Last week, I paired my students for a debate project. One of them lacked a partner, so I joined him as we began researching information about the use of cell phones among students. My debate partner began his research on their positive use. I chose the downfalls.
I thought the task would be easy, as I had heard the common stories about how students have used cell phones to cheat on tests and how they have sent inappropriate messages to their love interests. However, when I completed my initial research, I was startled. There were many more issues than I had ever thought about.
Here are a few:
Loss of sleep – Studies by the JFK Medical Center in New Jersey and other medical entities revealed that students not only stayed up late to use cell phones in their beds, but also their friends often interrupted their sleep throughout the night.
High cost – An article that appeared in the fall in the “Wall Street Journal” stated that some parents were spending as much as $4,000 a year to outfit themselves and their children with cell phones and services. Interviews with parents revealed that they had reduced spending on food, clothing, and other basics of running their households to afford cell phones.
Addiction – Too much of anything is dangerous, but cell phone use is creating psychological disorders, namely anxiety about being separated from one’s cell phone. The condition is call nomophobia. “Time” magazine focused an entire issue in August, 2012. It explored the impact on our lives of mobile digital devices. An article in the magazine stated that twenty-five percent of us check our cell phones every 30 minutes, twenty percent every 10 minutes. The Pew Research Center reported that students spend almost two hours a day using their cell phones.

********

WHAT IS BEING ASKED =
According to the passage about students' cell phone use, how much were some parents spending each year on cell phones and services? Rely only on the passage about students' cell phone use.

********

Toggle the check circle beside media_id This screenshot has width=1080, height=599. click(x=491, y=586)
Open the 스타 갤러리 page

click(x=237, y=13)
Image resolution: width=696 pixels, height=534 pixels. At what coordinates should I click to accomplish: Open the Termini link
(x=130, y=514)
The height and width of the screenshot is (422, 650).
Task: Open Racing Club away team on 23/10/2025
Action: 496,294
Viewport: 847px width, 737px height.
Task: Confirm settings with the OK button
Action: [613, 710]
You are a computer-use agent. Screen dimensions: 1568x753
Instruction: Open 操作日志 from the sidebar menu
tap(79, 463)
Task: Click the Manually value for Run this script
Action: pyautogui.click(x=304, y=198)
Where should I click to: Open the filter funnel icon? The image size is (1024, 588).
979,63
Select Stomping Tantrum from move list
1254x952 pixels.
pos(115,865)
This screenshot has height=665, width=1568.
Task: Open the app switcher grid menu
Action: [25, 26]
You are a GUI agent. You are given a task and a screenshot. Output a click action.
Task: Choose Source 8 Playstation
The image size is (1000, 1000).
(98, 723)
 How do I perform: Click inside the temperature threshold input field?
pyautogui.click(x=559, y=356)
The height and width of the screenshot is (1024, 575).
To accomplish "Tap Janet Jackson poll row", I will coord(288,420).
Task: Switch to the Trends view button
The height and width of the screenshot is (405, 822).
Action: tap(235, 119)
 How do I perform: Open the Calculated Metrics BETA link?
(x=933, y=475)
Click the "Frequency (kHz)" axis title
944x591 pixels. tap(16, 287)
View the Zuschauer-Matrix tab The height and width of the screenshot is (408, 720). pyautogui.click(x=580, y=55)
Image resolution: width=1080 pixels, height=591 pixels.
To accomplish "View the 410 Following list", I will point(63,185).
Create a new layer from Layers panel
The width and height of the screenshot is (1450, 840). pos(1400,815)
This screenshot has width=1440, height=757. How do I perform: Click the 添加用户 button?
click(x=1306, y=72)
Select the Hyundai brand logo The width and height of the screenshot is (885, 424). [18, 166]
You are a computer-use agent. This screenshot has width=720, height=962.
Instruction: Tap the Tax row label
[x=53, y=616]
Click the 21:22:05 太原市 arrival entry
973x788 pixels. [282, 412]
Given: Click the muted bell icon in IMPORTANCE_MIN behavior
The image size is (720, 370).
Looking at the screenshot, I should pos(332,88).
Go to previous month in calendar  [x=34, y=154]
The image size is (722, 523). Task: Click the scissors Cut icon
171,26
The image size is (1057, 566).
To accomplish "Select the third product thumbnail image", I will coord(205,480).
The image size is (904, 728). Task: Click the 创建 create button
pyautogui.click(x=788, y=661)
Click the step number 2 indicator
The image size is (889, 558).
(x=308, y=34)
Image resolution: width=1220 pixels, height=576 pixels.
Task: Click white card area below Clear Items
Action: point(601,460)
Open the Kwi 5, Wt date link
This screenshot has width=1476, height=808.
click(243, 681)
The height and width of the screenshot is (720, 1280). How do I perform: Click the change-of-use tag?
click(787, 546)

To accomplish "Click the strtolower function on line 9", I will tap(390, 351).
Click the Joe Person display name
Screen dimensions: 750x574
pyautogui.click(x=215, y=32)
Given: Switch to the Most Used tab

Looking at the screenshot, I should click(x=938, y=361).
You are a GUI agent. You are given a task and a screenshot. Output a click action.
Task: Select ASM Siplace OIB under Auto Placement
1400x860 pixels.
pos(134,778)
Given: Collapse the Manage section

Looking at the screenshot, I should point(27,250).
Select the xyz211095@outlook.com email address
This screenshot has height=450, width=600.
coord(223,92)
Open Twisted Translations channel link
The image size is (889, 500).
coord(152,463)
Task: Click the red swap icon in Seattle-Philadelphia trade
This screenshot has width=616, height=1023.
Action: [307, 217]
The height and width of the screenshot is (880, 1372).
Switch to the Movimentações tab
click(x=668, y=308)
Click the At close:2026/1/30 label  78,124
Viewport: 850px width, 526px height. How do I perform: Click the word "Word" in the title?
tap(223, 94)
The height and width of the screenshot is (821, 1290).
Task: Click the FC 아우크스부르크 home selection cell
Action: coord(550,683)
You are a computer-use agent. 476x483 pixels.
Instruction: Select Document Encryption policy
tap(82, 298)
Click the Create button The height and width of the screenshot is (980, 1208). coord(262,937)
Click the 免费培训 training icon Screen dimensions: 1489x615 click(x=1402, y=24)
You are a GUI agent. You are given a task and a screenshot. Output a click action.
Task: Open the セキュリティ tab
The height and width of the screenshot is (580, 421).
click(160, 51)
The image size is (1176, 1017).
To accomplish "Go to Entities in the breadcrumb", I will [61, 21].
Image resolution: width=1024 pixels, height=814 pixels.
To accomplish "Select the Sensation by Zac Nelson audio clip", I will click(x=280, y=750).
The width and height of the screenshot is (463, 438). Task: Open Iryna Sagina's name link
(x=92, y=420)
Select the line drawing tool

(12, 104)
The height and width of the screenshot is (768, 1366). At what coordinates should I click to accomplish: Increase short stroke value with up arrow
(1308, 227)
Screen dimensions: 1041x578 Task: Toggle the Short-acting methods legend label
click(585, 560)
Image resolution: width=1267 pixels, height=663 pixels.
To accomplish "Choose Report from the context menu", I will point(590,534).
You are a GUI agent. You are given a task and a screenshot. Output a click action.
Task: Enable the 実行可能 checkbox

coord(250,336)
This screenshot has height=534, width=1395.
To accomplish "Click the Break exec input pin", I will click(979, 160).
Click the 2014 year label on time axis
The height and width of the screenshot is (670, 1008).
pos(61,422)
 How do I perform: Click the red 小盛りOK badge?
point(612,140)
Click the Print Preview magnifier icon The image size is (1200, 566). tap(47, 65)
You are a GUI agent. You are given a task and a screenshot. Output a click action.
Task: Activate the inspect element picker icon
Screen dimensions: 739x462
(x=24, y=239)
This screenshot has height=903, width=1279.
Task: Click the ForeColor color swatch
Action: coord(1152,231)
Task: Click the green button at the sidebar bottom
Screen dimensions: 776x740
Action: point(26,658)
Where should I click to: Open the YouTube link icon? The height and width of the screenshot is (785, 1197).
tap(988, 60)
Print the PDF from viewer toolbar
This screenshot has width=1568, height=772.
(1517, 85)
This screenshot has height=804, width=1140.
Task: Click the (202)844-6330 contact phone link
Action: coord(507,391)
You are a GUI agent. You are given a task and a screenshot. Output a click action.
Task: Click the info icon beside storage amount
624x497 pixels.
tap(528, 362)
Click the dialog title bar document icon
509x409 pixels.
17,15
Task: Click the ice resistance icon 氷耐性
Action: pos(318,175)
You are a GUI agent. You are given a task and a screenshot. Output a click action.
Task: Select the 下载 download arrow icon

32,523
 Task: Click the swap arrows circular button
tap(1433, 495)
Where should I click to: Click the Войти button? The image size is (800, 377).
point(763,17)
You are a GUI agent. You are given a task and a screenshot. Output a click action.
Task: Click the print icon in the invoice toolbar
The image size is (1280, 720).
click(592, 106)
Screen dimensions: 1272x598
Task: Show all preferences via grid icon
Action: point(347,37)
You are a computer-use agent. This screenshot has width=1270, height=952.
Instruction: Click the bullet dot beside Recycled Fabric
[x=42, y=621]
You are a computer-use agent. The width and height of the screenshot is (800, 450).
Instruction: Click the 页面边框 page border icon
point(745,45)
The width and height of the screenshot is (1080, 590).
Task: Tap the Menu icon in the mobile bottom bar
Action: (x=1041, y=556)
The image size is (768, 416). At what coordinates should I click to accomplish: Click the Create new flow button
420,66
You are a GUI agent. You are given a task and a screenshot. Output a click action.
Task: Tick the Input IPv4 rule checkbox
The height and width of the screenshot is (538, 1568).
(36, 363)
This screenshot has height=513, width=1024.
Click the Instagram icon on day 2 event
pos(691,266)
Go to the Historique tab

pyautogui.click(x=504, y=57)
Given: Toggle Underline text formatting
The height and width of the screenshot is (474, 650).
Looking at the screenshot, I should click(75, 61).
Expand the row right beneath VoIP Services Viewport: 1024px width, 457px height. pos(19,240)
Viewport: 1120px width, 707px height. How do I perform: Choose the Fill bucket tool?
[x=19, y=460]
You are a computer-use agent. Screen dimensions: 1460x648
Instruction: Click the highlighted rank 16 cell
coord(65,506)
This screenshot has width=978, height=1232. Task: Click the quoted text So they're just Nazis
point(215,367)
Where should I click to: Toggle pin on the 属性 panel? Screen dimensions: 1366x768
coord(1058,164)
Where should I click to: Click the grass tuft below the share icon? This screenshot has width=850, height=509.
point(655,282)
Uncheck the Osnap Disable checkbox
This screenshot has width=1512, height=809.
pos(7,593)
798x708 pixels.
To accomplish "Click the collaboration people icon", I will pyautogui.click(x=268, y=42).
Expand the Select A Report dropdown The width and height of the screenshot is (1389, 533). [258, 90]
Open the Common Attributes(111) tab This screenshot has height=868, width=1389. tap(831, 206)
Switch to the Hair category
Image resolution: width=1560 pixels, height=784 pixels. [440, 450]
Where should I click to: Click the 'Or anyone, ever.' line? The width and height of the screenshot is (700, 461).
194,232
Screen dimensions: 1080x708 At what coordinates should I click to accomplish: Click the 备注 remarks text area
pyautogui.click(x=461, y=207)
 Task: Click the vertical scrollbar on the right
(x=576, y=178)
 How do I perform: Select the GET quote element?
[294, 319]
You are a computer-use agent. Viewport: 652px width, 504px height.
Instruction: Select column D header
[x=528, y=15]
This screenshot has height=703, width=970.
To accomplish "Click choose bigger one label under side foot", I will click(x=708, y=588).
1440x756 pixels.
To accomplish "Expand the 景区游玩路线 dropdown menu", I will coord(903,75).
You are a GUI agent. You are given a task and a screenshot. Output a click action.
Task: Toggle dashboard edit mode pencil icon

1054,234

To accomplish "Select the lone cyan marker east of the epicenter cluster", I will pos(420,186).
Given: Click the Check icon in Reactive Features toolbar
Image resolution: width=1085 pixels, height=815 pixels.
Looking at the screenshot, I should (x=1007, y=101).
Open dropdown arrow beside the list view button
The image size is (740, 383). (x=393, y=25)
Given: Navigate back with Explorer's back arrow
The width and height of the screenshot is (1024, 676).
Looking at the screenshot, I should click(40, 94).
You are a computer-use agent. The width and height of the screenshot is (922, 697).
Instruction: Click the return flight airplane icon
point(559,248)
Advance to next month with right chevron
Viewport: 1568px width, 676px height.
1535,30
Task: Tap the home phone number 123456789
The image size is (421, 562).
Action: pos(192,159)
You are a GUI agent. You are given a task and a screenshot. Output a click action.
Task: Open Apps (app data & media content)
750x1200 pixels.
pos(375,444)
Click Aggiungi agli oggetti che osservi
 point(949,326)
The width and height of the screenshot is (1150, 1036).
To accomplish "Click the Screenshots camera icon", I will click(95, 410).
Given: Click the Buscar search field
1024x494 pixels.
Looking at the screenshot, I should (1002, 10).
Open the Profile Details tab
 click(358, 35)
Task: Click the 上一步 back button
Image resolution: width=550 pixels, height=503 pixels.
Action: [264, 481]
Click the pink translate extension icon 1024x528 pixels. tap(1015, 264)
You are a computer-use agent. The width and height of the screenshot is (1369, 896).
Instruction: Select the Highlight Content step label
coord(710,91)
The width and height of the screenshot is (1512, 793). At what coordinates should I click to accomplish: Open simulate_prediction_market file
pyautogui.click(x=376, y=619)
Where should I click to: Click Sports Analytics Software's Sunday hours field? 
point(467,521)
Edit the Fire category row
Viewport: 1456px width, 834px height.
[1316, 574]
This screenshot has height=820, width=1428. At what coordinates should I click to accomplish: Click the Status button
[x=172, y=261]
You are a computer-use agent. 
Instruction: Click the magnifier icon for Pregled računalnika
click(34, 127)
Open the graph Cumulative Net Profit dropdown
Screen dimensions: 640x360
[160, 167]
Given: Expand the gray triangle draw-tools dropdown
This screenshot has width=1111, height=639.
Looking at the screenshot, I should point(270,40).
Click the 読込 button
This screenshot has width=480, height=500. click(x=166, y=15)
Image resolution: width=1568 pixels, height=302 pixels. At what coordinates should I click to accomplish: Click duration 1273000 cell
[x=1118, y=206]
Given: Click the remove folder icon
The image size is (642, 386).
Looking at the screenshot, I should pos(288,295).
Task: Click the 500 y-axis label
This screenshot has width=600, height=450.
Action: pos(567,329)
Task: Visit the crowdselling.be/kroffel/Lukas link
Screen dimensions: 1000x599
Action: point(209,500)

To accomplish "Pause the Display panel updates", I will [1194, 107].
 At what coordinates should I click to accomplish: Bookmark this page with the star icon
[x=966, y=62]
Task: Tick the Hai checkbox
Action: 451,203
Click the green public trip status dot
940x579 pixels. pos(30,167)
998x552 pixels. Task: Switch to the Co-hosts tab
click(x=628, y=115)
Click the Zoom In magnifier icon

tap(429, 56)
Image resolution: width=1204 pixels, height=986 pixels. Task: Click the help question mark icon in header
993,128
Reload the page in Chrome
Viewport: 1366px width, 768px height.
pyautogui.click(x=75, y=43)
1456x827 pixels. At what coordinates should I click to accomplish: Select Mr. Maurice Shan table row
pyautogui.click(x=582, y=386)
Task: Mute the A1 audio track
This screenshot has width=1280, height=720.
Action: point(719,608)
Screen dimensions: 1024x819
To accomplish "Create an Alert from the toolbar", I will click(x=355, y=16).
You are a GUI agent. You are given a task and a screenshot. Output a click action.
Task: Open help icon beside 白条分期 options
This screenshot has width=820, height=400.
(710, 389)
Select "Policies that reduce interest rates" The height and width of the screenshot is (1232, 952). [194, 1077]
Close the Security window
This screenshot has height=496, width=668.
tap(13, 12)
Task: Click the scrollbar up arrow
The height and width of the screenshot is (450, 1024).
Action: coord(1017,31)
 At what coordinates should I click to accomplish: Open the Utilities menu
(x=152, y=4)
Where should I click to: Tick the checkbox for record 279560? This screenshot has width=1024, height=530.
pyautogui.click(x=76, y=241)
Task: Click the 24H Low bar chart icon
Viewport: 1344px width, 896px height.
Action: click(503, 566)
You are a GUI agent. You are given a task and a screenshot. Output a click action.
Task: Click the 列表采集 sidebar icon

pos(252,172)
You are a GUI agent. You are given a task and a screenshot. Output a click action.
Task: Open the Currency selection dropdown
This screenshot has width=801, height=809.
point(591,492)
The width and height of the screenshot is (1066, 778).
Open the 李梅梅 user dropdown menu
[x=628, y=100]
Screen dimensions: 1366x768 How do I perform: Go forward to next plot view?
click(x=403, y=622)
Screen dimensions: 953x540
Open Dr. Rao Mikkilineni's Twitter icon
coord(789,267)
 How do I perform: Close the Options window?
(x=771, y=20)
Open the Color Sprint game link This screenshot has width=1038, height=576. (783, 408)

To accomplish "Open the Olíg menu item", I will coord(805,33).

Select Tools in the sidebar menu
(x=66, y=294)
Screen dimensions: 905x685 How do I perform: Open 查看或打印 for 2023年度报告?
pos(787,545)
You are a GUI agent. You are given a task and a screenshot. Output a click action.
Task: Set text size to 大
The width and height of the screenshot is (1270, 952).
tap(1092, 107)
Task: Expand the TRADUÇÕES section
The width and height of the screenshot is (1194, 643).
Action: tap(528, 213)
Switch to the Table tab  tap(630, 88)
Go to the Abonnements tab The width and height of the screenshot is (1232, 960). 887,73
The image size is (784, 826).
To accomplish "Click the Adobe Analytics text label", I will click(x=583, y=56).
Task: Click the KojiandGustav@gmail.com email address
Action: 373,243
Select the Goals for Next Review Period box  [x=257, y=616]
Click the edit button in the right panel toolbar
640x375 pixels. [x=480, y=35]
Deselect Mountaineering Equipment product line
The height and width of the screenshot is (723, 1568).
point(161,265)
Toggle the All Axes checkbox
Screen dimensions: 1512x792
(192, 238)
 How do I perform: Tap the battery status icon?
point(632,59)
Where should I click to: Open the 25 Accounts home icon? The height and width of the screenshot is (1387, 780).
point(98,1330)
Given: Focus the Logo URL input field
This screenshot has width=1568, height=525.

********

RESPONSE =
As much as $4,000 a year.